**WORK TASK 1:**
Answer these questions about the saltwater aquarium thread:
(a) How many gallons does the original poster's aquarium hold?
(b) What minimum pH does NeonShark666 recommend?
(c) How old is the rock taken from the friend's tank?
**WORK TASK 2:**
Reproduce the saltwater aquarium thread character for character, covering everything from "My saltwater aquarium" down to "HAVE ANY ADVICE?".
**WORK TASK 3:**
List every distinct username that posts in the saltwater aquarium thread.

─── EXCERPT PROVIDED ───

# Saltwater Beginner Here. Friend Says Get Fish To Die In Tank...huh



## carmine00700 (Apr 13, 2011)

My saltwater aquarium is about 7 days old. I have a 55gal with an overflow system that goes into a custom made sump tank with no skimmer right now.(friend says no skimmer is ok for now).sump tank has 10bs live sand in it. I have 2 big hermet crabs, 6 small hermet crabs and 2 damsel fish and 12 live rock with brisle worms in them to start things up. 1 damsel died and my friend said i should have left it in to build ammonia and to see if my aquarium can handle it. oh...and my sand just started turning brown....................SHOULD I LISTEN TO MY FREIND? DOES ANYONE HAVE ANY ADVICE?


----------



## NeonShark666 (Dec 13, 2010)

You started cycling with way too many animals. I suspect you Ammonia level is very high. Make sure your SP Gravity (> 1.018), ph (>7.9) and Temperature (>75) are what they should be. Don't add any animials and add limited food for a few days. Most inverts are very sensative to water quality, and if it goes bad, are the first to die. Protien Skimmers take a while to get started but still provide some needed aeriation.


----------



## carmine00700 (Apr 13, 2011)

the ammonia is perfect and everything else i tested is spot on....my sand is turning brown and so is rock. rock is 2 yrs old from friends tank....everything you said is pretty much what im doing...i just dont wanna put any fish in my tank to die on purpose like my friend said.


----------



## GetITCdot (Aug 4, 2009)

carmine00700 said:


> the ammonia is perfect and everything else i tested is spot on....my sand is turning brown and so is rock. rock is 2 yrs old from friends tank....everything you said is pretty much what im doing...i just dont wanna put any fish in my tank to die on purpose like my friend said.


i wouldn't have put the inverts in yet. Also instead of using a fish to die, go get yourself a table shrimp and toss it in.


----------

─── INFORMATION GIVEN ───

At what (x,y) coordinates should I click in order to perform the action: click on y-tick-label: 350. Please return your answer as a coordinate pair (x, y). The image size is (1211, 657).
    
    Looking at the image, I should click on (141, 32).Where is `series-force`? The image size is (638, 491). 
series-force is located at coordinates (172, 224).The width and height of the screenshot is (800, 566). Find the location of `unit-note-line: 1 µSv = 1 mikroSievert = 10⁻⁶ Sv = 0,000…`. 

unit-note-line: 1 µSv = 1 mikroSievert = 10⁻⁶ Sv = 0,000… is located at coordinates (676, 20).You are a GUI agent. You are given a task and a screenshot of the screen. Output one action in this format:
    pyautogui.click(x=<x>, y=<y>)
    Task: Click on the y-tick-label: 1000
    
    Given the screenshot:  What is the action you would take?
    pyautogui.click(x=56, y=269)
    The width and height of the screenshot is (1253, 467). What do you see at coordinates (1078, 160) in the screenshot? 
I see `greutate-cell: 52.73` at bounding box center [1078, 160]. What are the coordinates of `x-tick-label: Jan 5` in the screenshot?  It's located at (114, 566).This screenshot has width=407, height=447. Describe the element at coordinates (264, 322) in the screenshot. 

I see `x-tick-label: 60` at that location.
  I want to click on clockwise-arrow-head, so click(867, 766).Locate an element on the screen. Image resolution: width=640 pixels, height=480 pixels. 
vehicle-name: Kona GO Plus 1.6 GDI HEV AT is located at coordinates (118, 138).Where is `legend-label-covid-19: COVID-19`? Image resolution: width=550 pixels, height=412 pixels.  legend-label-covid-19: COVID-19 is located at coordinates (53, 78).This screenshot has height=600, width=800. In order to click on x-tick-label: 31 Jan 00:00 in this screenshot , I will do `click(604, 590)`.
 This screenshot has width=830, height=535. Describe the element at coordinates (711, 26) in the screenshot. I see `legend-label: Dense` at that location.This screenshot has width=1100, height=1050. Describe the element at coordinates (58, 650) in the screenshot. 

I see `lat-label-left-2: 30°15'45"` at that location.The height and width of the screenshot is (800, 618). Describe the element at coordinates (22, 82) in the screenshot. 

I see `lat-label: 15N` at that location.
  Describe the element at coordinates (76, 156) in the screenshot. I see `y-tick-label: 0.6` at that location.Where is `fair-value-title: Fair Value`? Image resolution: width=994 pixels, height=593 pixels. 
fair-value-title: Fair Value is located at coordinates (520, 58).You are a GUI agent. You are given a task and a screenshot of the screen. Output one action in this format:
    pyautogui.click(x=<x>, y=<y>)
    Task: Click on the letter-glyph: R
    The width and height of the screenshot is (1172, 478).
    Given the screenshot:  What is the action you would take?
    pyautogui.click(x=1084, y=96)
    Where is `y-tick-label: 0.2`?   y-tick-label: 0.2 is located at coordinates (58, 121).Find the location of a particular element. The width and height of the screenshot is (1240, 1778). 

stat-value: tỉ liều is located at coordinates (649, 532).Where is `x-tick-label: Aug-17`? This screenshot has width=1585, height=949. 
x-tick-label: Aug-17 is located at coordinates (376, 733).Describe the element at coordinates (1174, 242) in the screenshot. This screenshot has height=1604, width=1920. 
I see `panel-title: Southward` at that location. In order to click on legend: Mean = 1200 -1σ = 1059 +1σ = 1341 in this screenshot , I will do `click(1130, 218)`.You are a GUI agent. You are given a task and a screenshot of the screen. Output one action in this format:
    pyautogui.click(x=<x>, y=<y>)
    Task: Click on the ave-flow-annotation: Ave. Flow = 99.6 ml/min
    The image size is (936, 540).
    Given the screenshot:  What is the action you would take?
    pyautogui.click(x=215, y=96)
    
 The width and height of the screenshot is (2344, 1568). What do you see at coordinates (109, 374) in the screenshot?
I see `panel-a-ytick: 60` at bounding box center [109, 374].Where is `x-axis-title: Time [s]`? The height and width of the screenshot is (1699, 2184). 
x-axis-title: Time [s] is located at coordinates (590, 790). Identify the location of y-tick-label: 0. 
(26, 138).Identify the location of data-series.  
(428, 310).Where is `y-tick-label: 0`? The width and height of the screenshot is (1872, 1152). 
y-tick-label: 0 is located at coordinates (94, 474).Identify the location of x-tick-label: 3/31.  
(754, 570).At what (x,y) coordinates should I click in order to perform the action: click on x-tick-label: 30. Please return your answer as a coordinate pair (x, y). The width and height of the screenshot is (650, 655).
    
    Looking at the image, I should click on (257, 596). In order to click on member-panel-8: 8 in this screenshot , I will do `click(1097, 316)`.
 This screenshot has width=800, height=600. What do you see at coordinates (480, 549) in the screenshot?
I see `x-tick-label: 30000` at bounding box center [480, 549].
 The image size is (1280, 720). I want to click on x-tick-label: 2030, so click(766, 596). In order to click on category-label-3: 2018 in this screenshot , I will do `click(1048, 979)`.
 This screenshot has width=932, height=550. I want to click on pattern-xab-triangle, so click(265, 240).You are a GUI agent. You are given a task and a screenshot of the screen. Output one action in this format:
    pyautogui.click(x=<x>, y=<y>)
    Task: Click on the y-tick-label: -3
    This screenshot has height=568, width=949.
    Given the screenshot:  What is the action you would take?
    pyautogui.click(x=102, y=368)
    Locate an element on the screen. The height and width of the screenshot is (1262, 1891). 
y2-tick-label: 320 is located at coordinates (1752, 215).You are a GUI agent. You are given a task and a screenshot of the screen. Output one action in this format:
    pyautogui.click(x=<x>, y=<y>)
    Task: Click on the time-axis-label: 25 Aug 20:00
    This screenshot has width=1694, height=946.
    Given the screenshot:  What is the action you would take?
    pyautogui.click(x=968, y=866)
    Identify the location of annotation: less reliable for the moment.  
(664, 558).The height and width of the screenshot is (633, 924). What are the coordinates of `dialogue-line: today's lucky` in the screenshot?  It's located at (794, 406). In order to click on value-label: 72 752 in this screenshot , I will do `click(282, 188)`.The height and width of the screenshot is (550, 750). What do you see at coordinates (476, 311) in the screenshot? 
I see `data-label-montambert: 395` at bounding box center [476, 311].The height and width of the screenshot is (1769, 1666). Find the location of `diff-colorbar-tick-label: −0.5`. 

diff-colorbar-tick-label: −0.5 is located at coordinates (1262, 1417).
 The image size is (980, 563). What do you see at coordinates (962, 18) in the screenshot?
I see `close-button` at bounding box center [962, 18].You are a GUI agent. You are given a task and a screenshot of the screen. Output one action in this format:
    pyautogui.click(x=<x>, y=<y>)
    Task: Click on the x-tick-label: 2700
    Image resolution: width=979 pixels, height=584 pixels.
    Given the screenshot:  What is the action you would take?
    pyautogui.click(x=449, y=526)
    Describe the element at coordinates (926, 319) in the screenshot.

───

**EXPECTED ANSWER 1:**
(a) 55 gallons
(b) Above 7.9
(c) 2 years

**EXPECTED ANSWER 2:**
My saltwater aquarium is about 7 days old. I have a 55gal with an overflow system that goes into a custom made sump tank with no skimmer right now.(friend says no skimmer is ok for now).sump tank has 10bs live sand in it. I have 2 big hermet crabs, 6 small hermet crabs and 2 damsel fish and 12 live rock with brisle worms in them to start things up. 1 damsel died and my friend said i should have left it in to build ammonia and to see if my aquarium can handle it. oh...and my sand just started turning brown....................SHOULD I LISTEN TO MY FREIND? DOES ANYONE HAVE ANY ADVICE?

**EXPECTED ANSWER 3:**
carmine00700
NeonShark666
GetITCdot